Wucius Wong (born 1936; 王無邪 (Wang Wuxie)) is a Hong Kong Chinese ink painter and lead figure of the Hong Kong New Ink Movement. He has worked to bring attention to Hong Kong's efforts in Chinese contemporary art, and was one of the first artists to bring modernism to the region.

==Early life and education==
Wong was born in Guangzhou in 1936, but moved to British Hong Kong the year after. As he grew up, he was surrounded by Chinese culture.

He began studying art in 1955 under Lui Shou-Kwan, the prominent Hong Kong ink artist. In the 1960s, Wong left Hong Kong for the United States, attending art school in Ohio and Baltimore for four years. He was awarded a masters degree in Fine Arts from the Maryland Institute College of Art. He has taught such artists as Wong Chung-yu, and was an inspiration of Rosamond Brown, a British artist who lived in Hong Kong.

He was inspired by the landscape paintings of the Song dynasty, the geometric designs of the Bauhaus movement, and the textured strokes of the Chinese ink movement.

==Art and academic career==
After his studies, Wong returned to Hong Kong and taught design for ten years at Hong Kong Polytechnic (later Hong Kong Polytechnic University).

From 25 May to 4 July 1962, Wong's work was exhibited at the major exhibition, Hong Kong Art Today, at the Hong Kong City Hall Museum and Art Gallery (later renamed Hong Kong Museum of Art in 1975). It was significant as the first exhibition with Hong Kong art as its theme. The exhibition also reflected how naturalism in art had become passé and that abstract art was favoured at that moment in time.

From 1966 until 1974, he was assistant curator at the Hong Kong Museum of Art. In 1970, he was received a grant from the Rockefeller Foundation. In 1984, he moved back to the United States. He eventually established a permanent Hong Kong home in 1997.

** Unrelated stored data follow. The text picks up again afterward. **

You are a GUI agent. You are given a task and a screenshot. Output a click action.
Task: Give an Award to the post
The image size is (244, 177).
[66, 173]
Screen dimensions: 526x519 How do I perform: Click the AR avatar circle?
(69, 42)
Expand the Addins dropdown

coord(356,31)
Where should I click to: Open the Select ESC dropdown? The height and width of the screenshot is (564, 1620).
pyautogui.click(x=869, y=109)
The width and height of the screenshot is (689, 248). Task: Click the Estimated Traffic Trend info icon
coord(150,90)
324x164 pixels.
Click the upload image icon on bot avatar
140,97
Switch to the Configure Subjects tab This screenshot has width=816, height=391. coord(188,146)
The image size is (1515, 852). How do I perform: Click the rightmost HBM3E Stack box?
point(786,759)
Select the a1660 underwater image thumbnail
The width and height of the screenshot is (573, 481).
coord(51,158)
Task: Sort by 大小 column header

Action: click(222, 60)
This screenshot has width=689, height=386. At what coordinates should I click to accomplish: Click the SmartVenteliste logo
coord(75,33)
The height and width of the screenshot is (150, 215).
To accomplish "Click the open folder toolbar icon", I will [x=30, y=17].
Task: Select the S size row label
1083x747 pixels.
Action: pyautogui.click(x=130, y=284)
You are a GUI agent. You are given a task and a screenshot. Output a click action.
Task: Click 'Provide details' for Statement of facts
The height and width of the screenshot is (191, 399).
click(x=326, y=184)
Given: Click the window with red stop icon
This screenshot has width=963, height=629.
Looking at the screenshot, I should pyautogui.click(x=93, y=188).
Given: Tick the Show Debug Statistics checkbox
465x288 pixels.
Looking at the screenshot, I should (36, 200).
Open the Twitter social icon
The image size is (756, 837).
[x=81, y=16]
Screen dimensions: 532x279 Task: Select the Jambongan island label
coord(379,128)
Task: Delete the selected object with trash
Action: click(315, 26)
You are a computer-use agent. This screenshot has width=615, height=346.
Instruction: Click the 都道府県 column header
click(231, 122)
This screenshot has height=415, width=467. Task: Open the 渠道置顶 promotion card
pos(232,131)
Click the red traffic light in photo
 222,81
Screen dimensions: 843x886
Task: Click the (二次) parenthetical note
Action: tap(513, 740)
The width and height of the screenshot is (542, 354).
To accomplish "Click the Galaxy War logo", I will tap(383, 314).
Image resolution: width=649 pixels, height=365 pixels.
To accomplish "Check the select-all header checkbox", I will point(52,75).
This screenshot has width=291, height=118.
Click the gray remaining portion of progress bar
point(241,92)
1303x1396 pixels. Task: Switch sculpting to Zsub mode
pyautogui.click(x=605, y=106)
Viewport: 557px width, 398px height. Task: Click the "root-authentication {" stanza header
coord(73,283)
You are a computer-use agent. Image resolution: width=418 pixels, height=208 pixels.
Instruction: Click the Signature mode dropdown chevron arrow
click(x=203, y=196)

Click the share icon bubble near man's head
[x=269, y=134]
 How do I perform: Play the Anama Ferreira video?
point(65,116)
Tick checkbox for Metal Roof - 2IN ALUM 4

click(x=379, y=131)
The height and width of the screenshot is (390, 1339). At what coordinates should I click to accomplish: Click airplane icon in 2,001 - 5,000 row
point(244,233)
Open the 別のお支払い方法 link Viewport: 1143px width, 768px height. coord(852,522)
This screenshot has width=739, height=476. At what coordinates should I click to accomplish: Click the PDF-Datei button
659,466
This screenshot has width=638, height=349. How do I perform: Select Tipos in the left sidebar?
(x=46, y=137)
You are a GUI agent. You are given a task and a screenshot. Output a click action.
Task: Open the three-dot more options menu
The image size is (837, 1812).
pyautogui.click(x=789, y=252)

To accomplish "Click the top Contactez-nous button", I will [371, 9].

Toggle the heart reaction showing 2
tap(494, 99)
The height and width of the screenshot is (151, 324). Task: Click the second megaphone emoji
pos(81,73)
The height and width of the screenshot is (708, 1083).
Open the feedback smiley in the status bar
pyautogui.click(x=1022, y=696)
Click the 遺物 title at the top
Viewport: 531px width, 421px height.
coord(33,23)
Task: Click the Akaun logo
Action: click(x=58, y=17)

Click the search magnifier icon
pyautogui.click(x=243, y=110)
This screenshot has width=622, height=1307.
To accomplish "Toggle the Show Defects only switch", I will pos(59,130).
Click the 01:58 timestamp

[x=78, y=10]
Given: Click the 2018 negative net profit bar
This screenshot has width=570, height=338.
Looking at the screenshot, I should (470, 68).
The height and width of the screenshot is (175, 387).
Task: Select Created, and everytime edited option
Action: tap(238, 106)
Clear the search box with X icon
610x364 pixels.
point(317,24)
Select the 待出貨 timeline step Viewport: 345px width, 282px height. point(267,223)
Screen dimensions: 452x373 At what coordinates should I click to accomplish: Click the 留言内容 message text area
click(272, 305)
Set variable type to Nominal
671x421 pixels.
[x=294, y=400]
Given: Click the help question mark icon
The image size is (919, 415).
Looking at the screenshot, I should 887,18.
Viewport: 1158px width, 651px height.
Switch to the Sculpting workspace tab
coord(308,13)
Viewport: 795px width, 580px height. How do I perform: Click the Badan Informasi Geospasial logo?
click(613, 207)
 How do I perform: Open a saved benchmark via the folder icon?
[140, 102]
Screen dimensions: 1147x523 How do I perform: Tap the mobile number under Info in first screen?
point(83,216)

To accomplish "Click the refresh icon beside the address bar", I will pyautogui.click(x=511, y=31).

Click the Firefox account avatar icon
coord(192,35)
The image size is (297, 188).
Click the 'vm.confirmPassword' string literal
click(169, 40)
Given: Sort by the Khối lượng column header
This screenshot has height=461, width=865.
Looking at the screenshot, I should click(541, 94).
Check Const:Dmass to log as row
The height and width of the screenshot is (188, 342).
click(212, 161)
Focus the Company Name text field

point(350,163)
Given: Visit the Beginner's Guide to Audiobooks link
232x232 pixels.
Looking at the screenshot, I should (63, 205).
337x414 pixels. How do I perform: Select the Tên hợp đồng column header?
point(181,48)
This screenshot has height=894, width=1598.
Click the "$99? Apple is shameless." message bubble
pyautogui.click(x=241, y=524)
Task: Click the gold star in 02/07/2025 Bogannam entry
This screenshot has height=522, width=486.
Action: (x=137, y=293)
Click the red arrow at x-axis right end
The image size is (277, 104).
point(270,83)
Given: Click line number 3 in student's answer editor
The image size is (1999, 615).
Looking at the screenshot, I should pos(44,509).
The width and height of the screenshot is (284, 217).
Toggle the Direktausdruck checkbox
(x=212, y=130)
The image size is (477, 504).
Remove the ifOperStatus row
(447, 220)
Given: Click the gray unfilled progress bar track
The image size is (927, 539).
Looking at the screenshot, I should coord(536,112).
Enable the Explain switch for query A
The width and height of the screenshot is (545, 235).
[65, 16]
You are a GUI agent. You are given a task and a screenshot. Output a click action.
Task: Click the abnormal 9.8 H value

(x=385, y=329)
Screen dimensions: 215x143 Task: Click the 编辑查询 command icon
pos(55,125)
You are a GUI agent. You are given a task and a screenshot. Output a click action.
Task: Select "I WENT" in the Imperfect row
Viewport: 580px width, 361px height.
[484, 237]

Wong worked with Pat Suet-bik Hui (Xu Xuebi) in creating a mix of painting, poetry, and calligraphy.

In 1998, he received an Emeritus Fellowship from the Hong Kong Arts Development Council. He has been recognised by the Asia Society through their Asia Arts Game Changer Awards. In 2007, he was awarded the Bronze Bauhinia Star by the Hong Kong government.

On 24 January 2017, he was granted the title of "University Fellowship" by Hong Kong Polytechnic University.

His works have been sold by Sotheby's in Hong Kong.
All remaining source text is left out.